Hi Dan,
On Mon, Jul 12, 2021 at 2:20 PM Dan Thomson <dthomson@xxxxxxxxx> wrote:
Hi gluster users,
I'm having an issue that I'm hoping to get some help with on a
dispersed volume (EC: 2x(4+2)) that's causing me some headaches. This is
on a cluster running Gluster 6.9 on CentOS 7.
At some point in the last week, writes to one of my bricks have started
failing due to an "No Space Left on Device" error:
[2021-07-06 16:08:57.261307] E [MSGID: 115067] [server-rpc-fops_v2.c:1373:server4_writev_cbk] 0-gluster-01-server: 1853436561: WRITEV -2 (f2d6f2f8-4fd7-4692-bd60-23124897be54), client: CTX_ID:648a7383-46c8-4ed7-a921-acafc90bec1a-GRAPH_ID:4-PID:19471-HOST:rhevh08.mgmt.triumf.ca-PC_NAME:gluster-01-client-5-RECON_NO:-5, error-xlator: gluster-01-posix [No space left on device]
The disk is quite full (listed as 100% on the server), but does have
some writable room left:
/dev/mapper/vg--brick1-brick1 11T 11T 97G 100% /data/glusterfs/gluster-01/brick1
however, I'm not sure if the amount of disk space used on the physical
drive is the true cause of the "No Space Left on Device" errors anyway.
I can still manually write to this brick outside of Gluster, so it seems
like the operating system isn't preventing the writes from happening.
As Strahil has said, you are probably hitting the minimum space reserved by Gluster. You can try those options. However I don't recommend keeping bricks above 90% utilization. All filesystems, including XFS, tend to degrade performance when available space is limited. If the brick's filesystem works worse, Gluster performance will also drop.
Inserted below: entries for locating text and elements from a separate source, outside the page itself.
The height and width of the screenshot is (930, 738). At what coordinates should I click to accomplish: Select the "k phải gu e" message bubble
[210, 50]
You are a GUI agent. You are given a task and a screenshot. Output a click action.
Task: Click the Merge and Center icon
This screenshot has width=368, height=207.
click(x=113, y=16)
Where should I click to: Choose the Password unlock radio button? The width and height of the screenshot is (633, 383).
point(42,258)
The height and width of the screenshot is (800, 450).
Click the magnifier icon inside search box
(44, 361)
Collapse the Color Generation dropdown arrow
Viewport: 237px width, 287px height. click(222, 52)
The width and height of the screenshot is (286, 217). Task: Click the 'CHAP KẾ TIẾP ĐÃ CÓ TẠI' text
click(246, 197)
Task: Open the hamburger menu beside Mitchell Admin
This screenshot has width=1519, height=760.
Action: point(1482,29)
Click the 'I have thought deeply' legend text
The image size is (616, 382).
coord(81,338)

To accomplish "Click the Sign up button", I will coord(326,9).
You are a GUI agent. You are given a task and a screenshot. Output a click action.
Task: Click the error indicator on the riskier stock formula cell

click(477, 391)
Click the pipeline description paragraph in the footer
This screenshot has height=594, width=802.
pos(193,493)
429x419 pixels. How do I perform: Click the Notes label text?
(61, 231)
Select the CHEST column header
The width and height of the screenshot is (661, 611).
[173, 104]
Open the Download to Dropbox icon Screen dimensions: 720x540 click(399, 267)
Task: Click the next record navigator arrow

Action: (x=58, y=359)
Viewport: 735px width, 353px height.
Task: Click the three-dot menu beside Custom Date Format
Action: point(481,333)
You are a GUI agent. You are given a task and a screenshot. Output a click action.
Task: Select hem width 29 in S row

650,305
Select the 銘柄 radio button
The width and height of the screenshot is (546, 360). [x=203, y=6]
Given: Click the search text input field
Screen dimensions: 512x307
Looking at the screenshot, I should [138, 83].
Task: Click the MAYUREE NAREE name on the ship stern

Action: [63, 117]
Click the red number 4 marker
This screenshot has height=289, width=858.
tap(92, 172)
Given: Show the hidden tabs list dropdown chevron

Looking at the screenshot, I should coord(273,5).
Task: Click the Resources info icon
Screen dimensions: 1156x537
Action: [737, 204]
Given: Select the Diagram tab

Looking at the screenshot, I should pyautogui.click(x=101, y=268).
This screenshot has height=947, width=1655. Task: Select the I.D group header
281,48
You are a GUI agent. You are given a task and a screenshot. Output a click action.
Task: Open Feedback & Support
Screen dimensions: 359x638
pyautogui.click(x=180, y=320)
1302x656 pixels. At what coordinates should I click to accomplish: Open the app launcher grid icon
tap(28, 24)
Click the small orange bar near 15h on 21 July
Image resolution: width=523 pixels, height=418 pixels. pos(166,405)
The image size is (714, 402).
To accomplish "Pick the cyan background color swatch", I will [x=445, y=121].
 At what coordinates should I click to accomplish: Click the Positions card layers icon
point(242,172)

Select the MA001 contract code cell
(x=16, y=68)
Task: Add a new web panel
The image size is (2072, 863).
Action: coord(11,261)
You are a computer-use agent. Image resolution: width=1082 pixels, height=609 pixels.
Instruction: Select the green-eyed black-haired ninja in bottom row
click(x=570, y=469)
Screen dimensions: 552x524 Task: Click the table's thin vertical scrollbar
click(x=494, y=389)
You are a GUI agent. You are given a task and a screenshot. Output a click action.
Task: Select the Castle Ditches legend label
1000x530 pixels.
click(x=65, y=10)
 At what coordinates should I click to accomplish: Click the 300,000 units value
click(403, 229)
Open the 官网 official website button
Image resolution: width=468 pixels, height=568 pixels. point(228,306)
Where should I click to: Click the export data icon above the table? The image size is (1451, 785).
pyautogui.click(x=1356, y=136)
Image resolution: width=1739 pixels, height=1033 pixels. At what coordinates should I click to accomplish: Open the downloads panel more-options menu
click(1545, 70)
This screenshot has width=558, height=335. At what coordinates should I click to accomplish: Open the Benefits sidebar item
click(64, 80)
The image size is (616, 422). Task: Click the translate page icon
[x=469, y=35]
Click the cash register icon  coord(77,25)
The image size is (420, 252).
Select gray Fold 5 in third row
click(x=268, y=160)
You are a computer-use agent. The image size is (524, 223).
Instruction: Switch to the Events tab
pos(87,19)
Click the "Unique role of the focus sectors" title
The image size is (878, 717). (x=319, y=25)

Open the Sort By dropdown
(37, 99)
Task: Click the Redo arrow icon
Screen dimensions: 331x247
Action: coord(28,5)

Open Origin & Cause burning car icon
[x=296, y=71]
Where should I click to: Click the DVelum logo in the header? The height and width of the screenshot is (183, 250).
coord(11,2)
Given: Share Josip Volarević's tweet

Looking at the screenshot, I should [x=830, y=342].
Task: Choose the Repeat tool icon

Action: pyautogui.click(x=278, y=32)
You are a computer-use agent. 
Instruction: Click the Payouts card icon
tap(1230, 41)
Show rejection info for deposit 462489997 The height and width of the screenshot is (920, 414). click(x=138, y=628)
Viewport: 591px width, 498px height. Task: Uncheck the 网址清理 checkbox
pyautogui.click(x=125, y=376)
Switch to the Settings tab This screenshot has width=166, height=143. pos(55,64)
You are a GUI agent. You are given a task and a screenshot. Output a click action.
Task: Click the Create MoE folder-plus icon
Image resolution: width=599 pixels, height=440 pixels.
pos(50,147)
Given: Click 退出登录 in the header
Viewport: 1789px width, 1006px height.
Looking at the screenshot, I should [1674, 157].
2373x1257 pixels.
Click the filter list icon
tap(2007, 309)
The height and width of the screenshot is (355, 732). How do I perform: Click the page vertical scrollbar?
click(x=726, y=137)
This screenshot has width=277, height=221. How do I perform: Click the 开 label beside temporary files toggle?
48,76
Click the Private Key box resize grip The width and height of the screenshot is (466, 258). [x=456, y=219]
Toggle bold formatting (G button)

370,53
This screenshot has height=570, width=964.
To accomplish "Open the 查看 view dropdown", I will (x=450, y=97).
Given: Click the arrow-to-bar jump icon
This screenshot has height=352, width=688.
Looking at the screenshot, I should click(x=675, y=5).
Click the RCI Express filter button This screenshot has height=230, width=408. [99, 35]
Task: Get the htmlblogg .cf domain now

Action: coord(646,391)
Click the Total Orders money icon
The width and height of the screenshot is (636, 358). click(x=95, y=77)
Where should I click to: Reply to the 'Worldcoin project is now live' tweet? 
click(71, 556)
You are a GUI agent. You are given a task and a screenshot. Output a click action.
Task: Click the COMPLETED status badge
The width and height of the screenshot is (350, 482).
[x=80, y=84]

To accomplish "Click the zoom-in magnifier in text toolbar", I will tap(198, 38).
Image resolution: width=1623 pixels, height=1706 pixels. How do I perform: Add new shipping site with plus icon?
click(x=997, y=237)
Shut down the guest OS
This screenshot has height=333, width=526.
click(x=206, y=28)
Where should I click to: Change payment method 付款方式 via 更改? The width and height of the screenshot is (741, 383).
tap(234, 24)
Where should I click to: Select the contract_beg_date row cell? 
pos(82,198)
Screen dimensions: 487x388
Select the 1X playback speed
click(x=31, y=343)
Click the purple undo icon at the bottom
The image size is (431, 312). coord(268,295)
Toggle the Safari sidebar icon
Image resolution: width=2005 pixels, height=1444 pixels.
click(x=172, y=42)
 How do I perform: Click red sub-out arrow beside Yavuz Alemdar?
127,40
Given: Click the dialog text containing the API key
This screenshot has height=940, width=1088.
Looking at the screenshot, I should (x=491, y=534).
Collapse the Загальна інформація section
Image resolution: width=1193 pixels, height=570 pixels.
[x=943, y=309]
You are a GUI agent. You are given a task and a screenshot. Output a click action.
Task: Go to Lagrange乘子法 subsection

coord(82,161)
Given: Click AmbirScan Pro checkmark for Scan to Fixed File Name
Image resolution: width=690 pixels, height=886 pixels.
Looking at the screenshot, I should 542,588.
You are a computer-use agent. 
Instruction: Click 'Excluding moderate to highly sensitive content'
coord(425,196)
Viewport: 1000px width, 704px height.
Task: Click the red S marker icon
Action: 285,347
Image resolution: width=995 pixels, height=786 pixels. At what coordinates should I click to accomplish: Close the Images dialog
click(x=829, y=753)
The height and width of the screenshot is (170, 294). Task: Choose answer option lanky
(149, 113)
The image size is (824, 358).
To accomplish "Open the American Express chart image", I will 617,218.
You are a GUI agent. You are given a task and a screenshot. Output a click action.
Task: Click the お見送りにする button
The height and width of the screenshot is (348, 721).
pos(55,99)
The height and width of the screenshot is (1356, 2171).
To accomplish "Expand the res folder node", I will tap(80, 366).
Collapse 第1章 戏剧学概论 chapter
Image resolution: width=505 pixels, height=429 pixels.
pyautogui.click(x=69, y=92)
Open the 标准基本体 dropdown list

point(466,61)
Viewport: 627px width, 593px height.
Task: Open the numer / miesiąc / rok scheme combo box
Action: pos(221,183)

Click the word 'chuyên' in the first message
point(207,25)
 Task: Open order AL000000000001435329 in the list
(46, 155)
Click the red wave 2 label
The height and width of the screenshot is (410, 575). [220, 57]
During my investigation, I noticed that one .glusterfs paths on the problem
server is using up much more space than it is on the other servers. I can't
quite figure out why that might be, or how that happened. I'm wondering
if there's any advice on what the cause might've been.
I had done some package updates on this server with the issue and not on the
other servers. This included the kernel version, but didn't include the Gluster
packages. So possibly this, or the reboot to load the new kernel may
have caused a problem. I have scripts on my gluster machines to nicely kill
all of the brick processes before rebooting, so I'm not leaning towards
an abrupt shutdown being the cause, but it's a possibility.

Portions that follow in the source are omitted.